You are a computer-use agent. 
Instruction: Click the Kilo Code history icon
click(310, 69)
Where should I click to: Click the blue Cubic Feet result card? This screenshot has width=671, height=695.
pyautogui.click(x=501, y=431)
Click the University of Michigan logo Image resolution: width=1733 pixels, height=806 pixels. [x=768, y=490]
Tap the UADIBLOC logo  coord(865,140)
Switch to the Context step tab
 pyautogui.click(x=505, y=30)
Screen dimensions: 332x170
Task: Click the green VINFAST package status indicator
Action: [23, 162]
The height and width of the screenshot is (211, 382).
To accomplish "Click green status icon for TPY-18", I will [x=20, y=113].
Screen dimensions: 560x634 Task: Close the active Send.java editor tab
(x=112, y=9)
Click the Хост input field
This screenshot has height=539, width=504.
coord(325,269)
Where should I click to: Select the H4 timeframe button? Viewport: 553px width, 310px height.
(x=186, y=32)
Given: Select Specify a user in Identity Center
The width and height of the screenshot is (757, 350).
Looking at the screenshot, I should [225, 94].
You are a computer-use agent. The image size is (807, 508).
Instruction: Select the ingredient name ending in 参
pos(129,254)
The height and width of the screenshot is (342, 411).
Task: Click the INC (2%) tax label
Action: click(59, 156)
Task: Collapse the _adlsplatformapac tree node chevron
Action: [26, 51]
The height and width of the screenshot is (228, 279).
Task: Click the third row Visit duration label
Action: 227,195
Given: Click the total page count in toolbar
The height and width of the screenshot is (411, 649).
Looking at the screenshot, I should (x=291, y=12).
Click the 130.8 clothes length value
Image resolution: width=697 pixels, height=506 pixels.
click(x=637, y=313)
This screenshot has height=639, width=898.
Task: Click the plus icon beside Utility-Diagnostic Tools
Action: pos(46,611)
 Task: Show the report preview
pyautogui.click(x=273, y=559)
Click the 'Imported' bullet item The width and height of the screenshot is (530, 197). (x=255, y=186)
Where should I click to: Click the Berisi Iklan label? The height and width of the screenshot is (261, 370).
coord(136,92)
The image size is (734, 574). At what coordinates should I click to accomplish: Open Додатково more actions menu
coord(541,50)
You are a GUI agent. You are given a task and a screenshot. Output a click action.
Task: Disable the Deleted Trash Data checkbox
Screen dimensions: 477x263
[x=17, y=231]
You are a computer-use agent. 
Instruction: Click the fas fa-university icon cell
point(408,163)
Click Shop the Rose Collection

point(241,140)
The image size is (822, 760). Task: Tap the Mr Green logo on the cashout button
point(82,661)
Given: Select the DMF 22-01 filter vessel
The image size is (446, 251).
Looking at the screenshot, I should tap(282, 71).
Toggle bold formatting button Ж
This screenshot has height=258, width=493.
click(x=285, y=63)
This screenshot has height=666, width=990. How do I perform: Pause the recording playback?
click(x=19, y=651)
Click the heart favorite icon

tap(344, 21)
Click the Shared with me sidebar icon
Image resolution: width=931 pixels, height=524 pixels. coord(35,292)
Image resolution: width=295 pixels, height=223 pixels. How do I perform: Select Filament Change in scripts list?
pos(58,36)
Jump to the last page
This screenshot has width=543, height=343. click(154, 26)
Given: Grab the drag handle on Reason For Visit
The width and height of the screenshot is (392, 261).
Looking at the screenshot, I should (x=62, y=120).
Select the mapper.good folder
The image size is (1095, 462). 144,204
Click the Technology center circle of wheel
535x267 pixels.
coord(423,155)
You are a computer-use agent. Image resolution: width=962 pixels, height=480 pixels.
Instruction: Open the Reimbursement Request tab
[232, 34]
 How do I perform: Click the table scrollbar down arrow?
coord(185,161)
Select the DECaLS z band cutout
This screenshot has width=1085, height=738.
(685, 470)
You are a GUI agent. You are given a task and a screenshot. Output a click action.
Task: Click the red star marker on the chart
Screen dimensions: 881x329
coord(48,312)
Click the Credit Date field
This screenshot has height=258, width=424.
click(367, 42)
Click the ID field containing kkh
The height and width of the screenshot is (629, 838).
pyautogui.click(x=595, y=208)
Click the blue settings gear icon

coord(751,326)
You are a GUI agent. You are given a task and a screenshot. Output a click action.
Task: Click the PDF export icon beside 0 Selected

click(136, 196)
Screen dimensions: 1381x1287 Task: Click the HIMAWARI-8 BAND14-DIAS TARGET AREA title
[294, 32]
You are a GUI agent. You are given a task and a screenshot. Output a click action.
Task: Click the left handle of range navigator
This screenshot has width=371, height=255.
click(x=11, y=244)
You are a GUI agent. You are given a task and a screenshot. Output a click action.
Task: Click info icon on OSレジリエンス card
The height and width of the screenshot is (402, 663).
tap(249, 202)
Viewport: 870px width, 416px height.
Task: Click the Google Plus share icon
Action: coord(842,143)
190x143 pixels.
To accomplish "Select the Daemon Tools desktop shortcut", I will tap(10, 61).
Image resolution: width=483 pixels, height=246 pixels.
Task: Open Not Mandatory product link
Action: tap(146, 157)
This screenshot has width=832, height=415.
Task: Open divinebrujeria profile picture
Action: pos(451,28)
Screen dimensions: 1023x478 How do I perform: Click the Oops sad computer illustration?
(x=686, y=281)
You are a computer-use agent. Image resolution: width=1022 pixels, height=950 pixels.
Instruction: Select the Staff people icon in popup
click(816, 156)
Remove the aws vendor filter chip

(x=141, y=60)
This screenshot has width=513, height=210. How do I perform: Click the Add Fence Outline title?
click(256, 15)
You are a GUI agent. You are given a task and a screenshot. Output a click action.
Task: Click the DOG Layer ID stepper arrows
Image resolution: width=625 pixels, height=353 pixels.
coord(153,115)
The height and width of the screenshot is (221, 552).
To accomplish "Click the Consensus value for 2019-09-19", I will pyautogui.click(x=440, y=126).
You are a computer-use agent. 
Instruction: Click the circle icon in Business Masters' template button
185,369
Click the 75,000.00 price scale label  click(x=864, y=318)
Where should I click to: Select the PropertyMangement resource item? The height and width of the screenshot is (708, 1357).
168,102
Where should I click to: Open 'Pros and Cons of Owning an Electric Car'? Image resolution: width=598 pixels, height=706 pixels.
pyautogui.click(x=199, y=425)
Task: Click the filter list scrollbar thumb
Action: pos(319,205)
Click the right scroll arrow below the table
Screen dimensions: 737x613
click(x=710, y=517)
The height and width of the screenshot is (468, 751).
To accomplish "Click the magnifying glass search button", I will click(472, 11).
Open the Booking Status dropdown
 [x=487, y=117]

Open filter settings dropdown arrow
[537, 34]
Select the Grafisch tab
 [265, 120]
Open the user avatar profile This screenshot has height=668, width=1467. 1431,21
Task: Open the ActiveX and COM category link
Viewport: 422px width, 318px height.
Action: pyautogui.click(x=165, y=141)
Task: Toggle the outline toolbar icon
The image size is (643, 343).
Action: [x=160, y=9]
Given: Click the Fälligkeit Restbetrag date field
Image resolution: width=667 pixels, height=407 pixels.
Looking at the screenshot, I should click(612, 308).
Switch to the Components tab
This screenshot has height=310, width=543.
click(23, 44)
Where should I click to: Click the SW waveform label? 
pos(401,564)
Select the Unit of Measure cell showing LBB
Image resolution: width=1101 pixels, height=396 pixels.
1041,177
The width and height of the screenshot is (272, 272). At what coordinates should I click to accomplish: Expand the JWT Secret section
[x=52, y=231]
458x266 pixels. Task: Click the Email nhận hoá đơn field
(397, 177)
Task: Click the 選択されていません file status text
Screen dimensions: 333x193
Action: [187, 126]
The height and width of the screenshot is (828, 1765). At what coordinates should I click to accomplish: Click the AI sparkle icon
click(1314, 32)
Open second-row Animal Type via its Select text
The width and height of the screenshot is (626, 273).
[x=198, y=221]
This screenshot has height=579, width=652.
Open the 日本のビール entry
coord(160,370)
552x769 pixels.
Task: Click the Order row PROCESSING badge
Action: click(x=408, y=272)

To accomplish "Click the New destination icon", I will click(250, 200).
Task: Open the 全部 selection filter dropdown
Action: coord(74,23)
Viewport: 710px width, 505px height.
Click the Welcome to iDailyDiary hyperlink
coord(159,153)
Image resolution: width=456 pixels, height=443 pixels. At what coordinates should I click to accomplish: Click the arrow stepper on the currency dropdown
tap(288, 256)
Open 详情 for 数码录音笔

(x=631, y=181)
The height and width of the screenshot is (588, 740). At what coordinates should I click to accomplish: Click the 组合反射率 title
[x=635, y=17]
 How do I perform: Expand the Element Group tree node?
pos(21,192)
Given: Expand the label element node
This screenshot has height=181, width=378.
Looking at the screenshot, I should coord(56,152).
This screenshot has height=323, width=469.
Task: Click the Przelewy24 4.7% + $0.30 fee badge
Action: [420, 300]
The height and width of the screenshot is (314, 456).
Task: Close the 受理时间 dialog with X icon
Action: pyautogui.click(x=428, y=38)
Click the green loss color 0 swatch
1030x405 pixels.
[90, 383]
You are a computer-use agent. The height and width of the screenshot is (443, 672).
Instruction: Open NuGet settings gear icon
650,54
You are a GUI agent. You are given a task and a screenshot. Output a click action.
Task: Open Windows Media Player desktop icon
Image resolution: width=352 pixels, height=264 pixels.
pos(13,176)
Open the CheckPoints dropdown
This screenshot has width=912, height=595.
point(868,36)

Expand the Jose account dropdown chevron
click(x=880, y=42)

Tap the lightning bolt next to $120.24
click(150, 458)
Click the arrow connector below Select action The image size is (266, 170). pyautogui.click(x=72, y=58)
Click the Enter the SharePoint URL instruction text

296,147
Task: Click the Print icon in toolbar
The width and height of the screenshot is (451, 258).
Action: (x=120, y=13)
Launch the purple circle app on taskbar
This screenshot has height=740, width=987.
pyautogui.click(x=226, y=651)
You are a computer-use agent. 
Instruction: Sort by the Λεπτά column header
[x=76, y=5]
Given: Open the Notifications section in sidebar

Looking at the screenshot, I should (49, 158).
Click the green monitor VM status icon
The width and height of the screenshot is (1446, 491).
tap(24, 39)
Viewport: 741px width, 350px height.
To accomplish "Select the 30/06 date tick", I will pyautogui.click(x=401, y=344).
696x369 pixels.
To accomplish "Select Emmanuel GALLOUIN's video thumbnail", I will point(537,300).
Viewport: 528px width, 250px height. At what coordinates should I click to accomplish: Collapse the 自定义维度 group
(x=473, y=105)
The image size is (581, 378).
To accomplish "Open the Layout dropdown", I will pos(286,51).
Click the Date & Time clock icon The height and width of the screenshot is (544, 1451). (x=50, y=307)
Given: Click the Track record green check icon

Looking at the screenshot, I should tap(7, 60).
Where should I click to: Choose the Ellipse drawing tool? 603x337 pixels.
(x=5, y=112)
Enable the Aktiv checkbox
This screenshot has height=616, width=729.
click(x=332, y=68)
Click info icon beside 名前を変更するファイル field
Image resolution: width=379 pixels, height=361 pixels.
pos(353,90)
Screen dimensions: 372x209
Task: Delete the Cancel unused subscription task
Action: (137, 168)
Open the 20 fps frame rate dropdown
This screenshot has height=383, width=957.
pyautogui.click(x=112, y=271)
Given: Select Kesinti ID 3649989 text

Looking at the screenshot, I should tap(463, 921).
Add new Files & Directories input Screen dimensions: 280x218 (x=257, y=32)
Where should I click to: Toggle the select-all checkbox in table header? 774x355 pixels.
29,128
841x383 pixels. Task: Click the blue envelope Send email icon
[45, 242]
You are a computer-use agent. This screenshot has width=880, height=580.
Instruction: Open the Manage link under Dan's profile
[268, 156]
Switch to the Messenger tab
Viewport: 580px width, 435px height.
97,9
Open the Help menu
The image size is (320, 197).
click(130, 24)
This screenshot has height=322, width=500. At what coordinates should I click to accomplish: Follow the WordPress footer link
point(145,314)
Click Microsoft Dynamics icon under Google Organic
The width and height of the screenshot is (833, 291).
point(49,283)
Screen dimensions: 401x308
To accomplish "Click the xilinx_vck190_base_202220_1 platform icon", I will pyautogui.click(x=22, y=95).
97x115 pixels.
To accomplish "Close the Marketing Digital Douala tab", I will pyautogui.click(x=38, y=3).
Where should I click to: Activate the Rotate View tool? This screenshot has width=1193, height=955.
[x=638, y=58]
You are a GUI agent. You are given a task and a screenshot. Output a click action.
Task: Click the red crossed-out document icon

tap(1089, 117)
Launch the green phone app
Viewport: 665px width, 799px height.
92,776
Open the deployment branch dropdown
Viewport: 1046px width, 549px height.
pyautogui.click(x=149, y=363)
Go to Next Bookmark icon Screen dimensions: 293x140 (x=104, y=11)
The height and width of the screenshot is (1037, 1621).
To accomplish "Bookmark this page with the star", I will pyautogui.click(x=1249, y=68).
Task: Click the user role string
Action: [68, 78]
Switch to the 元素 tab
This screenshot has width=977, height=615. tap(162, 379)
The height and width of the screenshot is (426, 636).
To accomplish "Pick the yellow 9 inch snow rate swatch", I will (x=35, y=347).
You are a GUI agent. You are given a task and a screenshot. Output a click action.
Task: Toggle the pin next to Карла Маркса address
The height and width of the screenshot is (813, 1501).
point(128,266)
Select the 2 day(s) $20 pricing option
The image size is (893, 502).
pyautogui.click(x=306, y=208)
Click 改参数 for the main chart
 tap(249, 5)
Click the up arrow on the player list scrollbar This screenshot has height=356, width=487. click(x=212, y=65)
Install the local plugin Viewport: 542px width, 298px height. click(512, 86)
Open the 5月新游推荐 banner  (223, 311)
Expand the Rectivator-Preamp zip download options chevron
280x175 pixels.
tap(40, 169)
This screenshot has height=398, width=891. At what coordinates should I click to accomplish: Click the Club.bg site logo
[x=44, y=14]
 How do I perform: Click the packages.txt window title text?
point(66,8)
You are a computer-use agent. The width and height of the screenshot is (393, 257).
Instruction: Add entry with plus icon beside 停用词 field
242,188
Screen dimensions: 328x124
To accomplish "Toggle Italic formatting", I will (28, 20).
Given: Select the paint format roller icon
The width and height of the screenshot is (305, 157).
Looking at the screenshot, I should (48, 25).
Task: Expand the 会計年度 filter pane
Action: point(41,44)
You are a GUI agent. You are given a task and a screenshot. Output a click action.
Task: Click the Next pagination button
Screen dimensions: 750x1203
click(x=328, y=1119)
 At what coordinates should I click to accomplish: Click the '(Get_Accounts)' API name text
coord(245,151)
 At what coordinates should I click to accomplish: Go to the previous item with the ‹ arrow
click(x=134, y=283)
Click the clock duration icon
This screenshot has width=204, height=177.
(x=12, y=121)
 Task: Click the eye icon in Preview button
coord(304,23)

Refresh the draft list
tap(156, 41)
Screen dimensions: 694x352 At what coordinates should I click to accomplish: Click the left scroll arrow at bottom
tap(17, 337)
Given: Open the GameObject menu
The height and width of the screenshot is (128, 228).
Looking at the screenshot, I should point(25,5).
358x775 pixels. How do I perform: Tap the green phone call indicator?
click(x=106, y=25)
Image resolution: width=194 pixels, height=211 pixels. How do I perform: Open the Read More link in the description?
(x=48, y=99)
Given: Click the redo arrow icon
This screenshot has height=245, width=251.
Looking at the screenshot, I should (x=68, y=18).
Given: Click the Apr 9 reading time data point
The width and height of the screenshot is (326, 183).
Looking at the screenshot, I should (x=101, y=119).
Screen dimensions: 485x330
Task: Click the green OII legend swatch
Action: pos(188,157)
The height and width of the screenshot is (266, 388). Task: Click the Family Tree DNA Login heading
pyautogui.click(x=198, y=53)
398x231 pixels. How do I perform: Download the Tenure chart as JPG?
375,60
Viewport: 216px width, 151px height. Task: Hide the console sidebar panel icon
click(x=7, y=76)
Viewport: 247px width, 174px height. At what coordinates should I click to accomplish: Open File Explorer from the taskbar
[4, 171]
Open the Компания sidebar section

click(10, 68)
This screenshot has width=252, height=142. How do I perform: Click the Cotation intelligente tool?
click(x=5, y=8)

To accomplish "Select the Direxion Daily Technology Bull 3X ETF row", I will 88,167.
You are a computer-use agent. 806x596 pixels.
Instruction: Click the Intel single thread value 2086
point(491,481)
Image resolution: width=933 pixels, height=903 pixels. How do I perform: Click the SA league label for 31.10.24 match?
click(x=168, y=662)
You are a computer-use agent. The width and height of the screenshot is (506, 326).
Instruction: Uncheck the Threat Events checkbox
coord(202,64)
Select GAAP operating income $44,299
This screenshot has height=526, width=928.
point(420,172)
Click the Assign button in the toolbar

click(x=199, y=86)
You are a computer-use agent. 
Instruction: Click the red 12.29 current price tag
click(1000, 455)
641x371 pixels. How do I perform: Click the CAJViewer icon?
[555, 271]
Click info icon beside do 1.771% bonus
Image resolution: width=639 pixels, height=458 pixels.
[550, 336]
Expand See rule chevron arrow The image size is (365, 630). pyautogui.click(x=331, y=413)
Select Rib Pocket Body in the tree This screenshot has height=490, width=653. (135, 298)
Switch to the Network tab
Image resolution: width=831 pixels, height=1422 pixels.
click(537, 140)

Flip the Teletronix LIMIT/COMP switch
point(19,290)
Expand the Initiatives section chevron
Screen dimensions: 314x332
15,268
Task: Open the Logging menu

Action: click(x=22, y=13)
--*--
Return every line from the entries above that includes the word "handle".

## Solution for this exercise
Given: Grab the drag handle on Reason For Visit
Task: Click the left handle of range navigator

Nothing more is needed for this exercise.